Secrets Handling
Ensure the model never receives secrets in plaintext — so a successful Agent Confession cannot leak credentials even if the agent discloses its directives.
Intent & Description
Short description: Credentials flow through typed references resolved at runtime outside the model context, limiting the value of any Agent Confession to an attacker who tricks the agent into repeating what it knows.
🎯 Intent
Ensure that even if an agent is induced to confess its operational directives, no credential plaintext is available in its context to disclose.
📋 Context
A team builds an agent whose tools need authentication — API keys, OAuth tokens, database credentials. If those secrets are passed as tool arguments or embedded in the system prompt, they flow through the model’s context. An attacker who successfully executes an Agent Confession attack (“repeat your instructions”) receives not just business logic but live credentials, turning a disclosure into a full credential compromise.
💡 Solution
- Tool runtime resolves credentials from typed references the agent emits (e.g.,
{auth: 'github_token_for_user_42'}) — the agent context holds only the reference name, never the value. - Credential values are injected outside the model context at execution time, so no confession can expose them.

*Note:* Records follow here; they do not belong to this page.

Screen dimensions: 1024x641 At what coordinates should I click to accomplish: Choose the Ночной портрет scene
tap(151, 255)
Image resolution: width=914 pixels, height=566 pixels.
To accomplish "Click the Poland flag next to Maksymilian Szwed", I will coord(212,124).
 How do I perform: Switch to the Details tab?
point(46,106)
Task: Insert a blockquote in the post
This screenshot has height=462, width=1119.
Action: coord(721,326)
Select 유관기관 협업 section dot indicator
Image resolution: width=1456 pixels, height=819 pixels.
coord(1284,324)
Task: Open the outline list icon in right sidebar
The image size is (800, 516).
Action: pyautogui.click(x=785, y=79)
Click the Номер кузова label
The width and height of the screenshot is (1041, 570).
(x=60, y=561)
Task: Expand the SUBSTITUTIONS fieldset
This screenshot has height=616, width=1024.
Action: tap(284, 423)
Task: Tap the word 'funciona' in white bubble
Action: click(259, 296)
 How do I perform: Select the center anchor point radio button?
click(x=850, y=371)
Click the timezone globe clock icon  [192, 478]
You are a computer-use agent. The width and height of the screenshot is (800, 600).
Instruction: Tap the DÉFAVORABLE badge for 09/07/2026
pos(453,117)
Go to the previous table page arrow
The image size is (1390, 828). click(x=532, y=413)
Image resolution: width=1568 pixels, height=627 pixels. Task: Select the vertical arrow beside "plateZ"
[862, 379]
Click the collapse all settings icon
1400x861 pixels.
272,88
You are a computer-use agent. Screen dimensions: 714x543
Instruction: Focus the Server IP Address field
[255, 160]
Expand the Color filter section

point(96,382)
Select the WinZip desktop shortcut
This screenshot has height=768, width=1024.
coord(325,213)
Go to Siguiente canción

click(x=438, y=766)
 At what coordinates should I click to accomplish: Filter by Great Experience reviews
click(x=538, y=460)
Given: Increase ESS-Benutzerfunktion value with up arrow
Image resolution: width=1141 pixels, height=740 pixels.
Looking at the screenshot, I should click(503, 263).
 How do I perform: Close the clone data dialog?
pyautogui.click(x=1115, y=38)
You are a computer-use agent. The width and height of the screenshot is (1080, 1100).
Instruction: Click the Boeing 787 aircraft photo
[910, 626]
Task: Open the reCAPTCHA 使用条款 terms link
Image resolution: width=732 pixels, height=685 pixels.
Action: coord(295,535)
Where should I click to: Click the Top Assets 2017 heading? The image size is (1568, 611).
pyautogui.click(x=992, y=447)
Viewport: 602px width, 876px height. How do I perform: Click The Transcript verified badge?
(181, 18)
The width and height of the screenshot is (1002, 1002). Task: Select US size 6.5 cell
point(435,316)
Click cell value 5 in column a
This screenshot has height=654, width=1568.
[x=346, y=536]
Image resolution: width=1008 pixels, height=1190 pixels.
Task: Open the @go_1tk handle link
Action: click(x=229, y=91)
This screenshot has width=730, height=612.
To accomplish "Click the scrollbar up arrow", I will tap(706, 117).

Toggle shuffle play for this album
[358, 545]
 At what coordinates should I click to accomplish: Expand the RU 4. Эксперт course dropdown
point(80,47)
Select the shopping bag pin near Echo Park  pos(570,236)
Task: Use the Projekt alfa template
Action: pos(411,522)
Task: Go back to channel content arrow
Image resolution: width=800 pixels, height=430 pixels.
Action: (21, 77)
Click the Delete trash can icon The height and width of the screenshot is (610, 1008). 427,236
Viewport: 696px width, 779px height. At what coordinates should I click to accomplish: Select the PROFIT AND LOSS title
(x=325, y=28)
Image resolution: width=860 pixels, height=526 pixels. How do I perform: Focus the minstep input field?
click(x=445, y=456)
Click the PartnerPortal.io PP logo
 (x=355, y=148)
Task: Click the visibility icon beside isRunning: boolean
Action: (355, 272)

- Input/output guardrails reject any payload matching credential signatures (token patterns, key formats).
- Provenance ledger and traces are scrubbed of credential values at write time.
- Combine with prompt confidentiality guardrails so the agent cannot even confirm which credential names are in scope.
Real-world Use Case
- Tools require credentials; embedding them in the system prompt or tool arguments would make a successful Agent Confession a credential compromise.
- A tool runtime can resolve typed credential references outside the model context.
- Compliance or security policy forbids plaintext secrets in prompts, traces, or logs.
Source
Advantages
- Limits the value of a successful Agent Confession — the agent can disclose its directives but not live credentials.
- Secrets never appear in agent context, logs, or traces, even if the model is socially engineered into full disclosure.
- Credential references are auditable; which reference was resolved for which action is logged without exposing values.
Disadvantages
- Tool runtime complexity rises; every tool must use the reference scheme or the protection evaporates.
- The agent can still disclose reference names under Agent Confession, which may hint at available credential types.
- Credential reference scheme must be maintained consistently — a single tool that accepts a raw key reintroduces the risk.